**INSTRUCTIONS TO FOLLOW**:
Looking at the listing beneath, work out how many lines hold "computer" and report only that figure.

**TASK INPUT**:
+ + + + +
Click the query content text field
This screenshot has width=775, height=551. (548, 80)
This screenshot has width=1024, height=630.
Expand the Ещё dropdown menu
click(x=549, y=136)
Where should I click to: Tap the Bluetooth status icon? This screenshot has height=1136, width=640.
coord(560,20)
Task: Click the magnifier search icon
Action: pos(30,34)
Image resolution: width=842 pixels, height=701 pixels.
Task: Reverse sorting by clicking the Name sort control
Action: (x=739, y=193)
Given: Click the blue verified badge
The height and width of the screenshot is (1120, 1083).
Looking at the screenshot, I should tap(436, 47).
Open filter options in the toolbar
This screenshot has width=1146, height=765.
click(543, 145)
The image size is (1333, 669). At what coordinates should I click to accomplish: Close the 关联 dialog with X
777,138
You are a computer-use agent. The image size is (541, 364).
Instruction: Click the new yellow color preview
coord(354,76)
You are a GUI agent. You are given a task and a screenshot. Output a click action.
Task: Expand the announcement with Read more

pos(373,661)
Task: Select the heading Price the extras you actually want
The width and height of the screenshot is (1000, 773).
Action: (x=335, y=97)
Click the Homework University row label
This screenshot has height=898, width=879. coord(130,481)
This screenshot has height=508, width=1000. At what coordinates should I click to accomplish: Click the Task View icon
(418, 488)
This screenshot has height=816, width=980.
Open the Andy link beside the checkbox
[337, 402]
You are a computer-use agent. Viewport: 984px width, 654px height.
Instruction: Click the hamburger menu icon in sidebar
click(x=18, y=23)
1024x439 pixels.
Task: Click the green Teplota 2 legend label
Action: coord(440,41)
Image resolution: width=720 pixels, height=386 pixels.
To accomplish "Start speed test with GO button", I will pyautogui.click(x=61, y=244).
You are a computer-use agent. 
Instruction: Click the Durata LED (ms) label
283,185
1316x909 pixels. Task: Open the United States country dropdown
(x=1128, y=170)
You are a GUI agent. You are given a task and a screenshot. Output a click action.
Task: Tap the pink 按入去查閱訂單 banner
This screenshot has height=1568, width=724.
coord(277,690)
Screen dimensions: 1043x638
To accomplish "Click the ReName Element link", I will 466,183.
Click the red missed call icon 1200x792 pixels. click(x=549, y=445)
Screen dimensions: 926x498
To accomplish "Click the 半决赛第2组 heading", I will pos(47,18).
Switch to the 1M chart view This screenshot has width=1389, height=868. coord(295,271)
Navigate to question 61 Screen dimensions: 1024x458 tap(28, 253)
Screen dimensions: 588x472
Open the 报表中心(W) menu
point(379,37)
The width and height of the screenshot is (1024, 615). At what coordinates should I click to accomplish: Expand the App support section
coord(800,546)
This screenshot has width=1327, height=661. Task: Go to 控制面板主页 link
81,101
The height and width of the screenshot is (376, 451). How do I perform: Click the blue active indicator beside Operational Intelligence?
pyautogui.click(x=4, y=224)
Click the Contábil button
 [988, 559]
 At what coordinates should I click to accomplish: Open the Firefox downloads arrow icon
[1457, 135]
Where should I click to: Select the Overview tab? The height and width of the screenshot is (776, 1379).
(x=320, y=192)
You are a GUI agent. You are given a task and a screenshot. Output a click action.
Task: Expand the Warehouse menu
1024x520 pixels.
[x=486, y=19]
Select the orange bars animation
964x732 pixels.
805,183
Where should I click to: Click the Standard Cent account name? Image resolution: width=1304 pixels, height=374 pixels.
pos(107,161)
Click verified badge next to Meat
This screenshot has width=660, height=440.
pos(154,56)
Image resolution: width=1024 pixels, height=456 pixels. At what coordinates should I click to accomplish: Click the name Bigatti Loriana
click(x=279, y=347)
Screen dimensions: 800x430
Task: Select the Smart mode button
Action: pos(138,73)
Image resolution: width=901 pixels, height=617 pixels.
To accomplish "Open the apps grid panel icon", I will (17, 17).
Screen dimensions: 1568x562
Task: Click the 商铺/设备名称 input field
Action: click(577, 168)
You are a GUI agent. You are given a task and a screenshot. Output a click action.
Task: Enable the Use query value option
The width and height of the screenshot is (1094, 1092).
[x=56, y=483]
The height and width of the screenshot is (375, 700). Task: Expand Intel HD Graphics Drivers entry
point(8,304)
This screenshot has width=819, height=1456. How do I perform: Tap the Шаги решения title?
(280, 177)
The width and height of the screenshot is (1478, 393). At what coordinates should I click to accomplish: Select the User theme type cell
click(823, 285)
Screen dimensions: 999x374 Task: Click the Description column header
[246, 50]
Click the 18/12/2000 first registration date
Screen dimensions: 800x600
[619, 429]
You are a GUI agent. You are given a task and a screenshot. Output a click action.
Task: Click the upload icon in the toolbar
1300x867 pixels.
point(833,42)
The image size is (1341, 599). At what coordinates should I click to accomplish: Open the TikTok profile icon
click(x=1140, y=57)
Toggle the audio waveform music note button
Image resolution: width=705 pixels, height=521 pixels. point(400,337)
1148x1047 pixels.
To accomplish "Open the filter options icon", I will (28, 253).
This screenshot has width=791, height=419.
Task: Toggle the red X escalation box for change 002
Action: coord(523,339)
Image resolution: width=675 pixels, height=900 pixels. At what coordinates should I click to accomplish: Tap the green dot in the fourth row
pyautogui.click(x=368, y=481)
+ + + + +
**REPLY**:
3